A bi-stable transistor means that it can spontaneously switch between two electronic states. This new device is made from two layers of graphene separated by a boron nitride insulating layer. By applying a small voltage, you can tune the electron clouds in the graphene layers which induces the electrons so they move at high speed between the layers (by quantum tunneling over the thin insulating layer). This emits high-frequency electromagnetic waves (in the range between radar and infra-red).

Researchers from China's Xinyang Normal University developed a new titanium dioxide-modified graphene electrode that can detect the electrochemical signals of Orange II. This material, commonly used in OLEDs, wood stains and the textiles industry is sometimes illegally used to add red color to food, even though it is highly toxic.

The researchers say that their electrode detected nanomolar concentrations of Orange II in ketchup and chili product samples. Current Orange II detection techniques, such as chromatography-mass spectrometry and polarography, require complicated instrumentation and are time consuming and unsuitable for in situ analysis.
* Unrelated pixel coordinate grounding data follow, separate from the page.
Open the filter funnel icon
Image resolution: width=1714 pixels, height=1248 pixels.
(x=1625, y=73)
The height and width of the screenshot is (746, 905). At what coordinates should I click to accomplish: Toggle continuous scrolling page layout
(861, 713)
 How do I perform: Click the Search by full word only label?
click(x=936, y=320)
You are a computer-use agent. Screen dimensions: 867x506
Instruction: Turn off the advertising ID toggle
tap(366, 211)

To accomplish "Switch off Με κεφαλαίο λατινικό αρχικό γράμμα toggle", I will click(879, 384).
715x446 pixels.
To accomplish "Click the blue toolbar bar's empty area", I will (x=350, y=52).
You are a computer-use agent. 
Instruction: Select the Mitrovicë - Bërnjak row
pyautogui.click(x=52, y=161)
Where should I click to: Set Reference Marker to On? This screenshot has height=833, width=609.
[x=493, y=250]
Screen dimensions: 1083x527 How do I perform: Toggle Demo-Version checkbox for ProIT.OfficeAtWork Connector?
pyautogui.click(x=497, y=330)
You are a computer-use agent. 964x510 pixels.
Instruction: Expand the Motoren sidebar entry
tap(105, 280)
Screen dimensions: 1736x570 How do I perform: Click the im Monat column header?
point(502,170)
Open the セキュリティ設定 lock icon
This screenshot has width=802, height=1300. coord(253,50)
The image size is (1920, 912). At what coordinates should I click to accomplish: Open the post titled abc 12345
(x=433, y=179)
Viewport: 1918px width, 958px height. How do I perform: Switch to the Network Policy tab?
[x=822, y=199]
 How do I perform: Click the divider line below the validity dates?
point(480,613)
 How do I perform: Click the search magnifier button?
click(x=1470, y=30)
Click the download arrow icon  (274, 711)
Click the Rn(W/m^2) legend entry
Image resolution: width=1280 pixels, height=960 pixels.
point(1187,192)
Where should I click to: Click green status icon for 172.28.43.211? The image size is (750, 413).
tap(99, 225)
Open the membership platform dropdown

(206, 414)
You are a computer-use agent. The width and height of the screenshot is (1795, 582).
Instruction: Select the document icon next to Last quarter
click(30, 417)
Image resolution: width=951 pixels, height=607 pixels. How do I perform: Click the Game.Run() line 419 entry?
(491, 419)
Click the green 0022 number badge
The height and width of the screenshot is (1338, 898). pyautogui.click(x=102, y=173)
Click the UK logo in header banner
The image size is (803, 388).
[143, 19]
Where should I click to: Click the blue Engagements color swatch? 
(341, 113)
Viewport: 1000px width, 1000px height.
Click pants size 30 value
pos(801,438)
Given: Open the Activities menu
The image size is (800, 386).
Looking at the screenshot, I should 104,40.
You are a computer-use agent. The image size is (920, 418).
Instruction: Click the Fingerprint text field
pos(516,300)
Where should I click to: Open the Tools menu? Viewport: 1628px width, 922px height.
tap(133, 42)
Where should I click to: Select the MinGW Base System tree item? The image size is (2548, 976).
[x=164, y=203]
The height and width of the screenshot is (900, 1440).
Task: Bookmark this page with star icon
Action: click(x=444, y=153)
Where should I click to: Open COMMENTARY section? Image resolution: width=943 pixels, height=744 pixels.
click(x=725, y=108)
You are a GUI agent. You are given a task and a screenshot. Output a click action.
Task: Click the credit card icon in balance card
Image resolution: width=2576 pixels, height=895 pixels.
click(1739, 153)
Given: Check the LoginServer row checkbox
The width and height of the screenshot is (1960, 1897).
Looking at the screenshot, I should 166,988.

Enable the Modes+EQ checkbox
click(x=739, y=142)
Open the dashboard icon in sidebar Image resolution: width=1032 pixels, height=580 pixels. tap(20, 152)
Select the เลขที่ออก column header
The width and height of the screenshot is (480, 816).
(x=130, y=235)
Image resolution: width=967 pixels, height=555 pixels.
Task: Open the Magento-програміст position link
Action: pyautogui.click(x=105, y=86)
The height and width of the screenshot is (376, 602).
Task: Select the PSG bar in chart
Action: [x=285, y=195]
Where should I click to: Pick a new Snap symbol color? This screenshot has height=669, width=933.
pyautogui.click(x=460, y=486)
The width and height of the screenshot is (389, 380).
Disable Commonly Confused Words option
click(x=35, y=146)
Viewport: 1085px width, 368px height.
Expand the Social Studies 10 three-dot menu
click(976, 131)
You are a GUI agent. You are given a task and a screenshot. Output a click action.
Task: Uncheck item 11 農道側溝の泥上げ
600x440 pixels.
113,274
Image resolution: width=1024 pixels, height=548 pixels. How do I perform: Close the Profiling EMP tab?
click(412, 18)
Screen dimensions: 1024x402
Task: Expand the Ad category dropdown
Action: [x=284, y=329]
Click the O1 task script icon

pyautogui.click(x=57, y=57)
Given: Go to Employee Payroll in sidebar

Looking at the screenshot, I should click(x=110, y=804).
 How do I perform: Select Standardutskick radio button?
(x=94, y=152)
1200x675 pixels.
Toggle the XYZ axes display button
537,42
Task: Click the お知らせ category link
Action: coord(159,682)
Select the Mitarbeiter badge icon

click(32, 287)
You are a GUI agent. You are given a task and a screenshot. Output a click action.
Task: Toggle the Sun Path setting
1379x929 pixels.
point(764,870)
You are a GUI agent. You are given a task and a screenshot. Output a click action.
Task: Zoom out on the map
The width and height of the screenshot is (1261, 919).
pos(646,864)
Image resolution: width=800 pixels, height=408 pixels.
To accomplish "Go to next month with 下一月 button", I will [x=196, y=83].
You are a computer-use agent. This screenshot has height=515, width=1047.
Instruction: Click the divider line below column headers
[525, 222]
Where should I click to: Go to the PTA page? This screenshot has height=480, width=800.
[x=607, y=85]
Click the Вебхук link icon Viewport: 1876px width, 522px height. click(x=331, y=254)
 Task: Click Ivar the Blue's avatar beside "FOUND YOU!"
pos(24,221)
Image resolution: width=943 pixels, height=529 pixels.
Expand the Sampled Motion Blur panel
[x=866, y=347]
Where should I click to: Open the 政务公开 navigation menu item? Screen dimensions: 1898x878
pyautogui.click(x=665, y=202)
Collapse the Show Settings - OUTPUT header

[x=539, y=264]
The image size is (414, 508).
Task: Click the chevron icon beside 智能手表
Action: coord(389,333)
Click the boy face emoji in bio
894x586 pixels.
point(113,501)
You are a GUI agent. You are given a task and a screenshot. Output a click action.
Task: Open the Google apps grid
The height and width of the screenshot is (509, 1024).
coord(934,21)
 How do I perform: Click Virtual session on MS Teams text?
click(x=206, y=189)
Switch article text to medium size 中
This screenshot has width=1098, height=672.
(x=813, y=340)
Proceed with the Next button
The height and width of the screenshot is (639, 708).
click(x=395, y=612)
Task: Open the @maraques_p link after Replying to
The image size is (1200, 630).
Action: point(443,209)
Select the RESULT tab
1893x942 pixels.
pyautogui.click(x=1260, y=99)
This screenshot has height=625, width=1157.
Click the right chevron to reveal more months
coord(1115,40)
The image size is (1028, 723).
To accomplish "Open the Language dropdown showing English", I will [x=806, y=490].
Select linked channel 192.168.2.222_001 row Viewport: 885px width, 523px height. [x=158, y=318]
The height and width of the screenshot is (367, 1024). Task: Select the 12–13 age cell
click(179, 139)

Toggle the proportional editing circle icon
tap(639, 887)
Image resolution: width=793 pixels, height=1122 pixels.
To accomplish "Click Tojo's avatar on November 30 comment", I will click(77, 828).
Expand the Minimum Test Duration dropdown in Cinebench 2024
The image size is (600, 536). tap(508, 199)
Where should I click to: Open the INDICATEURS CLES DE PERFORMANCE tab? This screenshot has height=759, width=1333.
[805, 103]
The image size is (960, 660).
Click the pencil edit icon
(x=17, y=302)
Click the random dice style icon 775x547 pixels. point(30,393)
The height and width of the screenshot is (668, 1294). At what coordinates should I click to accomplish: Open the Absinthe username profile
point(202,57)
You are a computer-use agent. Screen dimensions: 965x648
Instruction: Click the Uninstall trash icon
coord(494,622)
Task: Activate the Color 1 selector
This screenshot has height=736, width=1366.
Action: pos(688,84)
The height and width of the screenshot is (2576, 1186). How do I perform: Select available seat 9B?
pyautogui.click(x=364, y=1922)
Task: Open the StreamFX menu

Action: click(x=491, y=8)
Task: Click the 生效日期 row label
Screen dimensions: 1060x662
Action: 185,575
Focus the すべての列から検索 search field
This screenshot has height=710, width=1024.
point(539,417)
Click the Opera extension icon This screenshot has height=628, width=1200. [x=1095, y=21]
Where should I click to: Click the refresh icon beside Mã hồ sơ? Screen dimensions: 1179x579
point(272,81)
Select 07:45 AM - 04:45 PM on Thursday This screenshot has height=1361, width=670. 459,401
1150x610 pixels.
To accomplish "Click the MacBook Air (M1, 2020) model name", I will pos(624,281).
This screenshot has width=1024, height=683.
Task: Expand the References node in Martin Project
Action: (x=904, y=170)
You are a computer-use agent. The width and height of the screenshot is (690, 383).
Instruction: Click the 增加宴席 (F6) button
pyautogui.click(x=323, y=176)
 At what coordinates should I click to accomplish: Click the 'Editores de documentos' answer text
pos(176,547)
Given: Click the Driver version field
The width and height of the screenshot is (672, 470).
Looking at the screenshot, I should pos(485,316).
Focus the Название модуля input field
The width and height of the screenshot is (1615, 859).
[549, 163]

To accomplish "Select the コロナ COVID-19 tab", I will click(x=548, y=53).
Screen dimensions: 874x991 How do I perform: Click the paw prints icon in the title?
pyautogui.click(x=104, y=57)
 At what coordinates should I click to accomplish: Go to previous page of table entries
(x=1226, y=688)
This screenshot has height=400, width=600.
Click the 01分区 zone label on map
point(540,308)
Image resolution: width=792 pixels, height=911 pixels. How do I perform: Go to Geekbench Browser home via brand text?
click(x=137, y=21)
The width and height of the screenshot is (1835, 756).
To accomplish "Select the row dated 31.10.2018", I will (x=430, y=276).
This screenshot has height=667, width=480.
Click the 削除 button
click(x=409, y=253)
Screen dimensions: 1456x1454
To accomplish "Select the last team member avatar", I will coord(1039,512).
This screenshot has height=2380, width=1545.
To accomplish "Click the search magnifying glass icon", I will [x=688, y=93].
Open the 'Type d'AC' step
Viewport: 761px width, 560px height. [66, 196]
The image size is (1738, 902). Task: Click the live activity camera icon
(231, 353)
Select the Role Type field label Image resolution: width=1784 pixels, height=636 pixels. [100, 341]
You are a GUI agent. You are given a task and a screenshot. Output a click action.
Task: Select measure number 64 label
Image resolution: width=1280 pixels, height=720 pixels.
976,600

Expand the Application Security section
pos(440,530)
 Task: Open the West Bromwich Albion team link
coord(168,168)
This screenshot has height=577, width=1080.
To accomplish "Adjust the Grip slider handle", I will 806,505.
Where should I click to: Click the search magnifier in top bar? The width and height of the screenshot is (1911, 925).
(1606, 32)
The UK's Engineering and Physical Sciences Research Council (EPSRC) awarded a £3.5 million ($5.3 million) to the University of Manchester, for graphene membranes research, with an aim to bring desalination plants, safer food packaging and enhanced disease detection closer to reality.

These highly selective graphene membranes are made from graphene platelets. The aim of the project is to produce working prototypes together with industrial partners. The university researchers already demonstrated that graphene oxide membranes are highly permeable to water, while being completely impermeable to gases and organic liquids when dry. Now they plan to combine graphene with a new type of polymers invented at Manchester (called Polymers of Intrinsic Microporosity, or PIMs) which hopefully enable membranes that are even better than pure graphene ones.